6. Representations and Warranties. Consultant represents and warrants (i) that Consultant has no obligations, legal or otherwise, inconsistent with the terms of this Agreement or with Consultant’s undertaking this relationship with the Company, (ii) that the performance of the Services called for by this Agreement do not and will not violate any contract with a third party, U.S. or foreign applicable law, rule or regulation or any proprietary, or other right of any third party, (iii) that Consultant will not use in the performance of its responsibilities under this Agreement any confidential information or trade secrets of any other person or entity, (iv) that Consultant has not entered into or will not enter into any agreement (whether oral or written) in conflict with this Agreement, and (v) that Consultant is compliant with, and will comply with, all state and local laws, including FINRA regulations or the Foreign Corrupt Practices Act, if applicable, with respect to the services hereunder. Company represents and warrants (i) that it is a duly formed corporation incorporated under the laws of Delaware, and (ii) that it intends to enforce this agreement as a legally binding obligation of the Company.
7. Indemnification. Consultant hereby indemnifies and agrees to defend and hold harmless the Company from and against any and all claims, demands and actions, and any liabilities, damages or expenses resulting therefrom, including court costs and reasonable attorneys’ fees, arising out of or relating to the Services performed by Consultant under this Agreement or the representations and warranties made by Consultant pursuant to paragraph 6 hereof which includes any violations of any third party contracts or applicable federal and state laws.

*Record set*.
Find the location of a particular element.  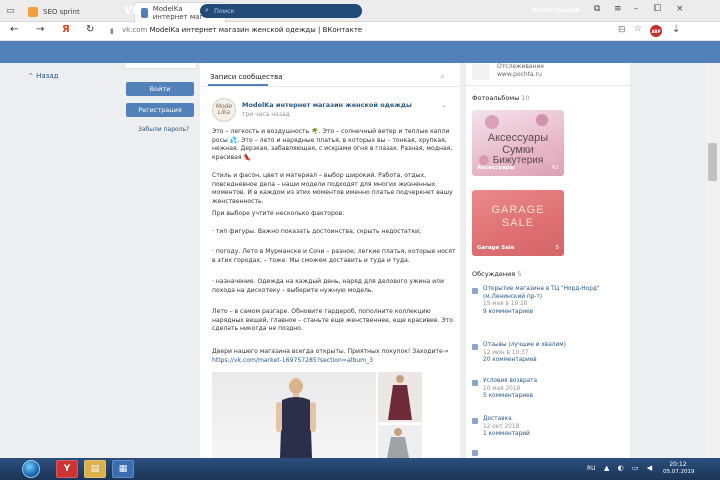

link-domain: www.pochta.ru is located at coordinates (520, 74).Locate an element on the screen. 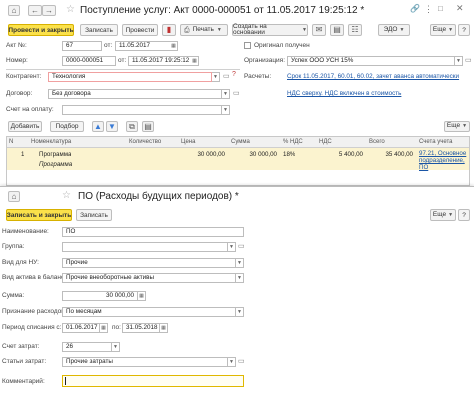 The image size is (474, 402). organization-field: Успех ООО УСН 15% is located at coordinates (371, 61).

==

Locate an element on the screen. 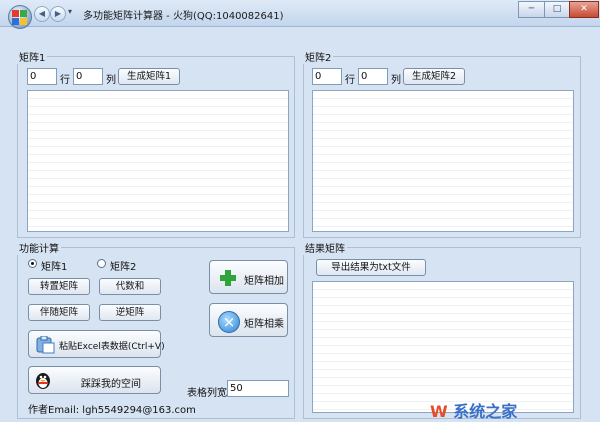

*Required tasks*.
1. Restate the paragraph of the agreement excerpt that begins "7. Indemnification" more concisely, keeping its main facts.
2. Carry the agreement excerpt forward with the next part, starting after its final sentence.

*Answers to the tasks*.
1. The Consultant indemnifies, defends and holds harmless the Company against all claims, demands and actions, and any resulting liabilities, damages or expenses, including court costs and reasonable attorneys' fees. This covers anything arising from the Services the Consultant performs under the Agreement. It also covers the Consultant's representations and warranties in paragraph 6, including any violations of third-party contracts or applicable federal and state laws.

2.
Company hereby indemnifies and agrees to defend and hold Consultant harmless from and against any and all claims, demands and actions, and any liabilities, damages or expenses resulting therefrom, including court costs and reasonable attorneys’ fees, arising out of or relating to the Services performed by Company under this Agreement or the representations and warranties made by Company pursuant to paragraph 6 hereof. Company’s and Consultant’s obligations under this paragraph 7 hereof shall survive the termination, for any reason, of this Agreement.
8. Attorney’s Fees. Should either party hereto, or any heir, personal representative, successor or assign of either party hereto, resort to litigation to enforce this Agreement, the party or parties prevailing in such litigation shall be entitled, in addition to such other relief as may be granted, to recover its or their reasonable attorneys’ fees and costs in such litigation from the party or parties against whom enforcement was sought.
9. Entire Agreement. This Agreement contains the entire understanding and agreement between the parties hereto with respect to its subject matter and supersedes any prior or contemporaneous written or oral agreements, representations or warranties between them respecting the subject matter hereof.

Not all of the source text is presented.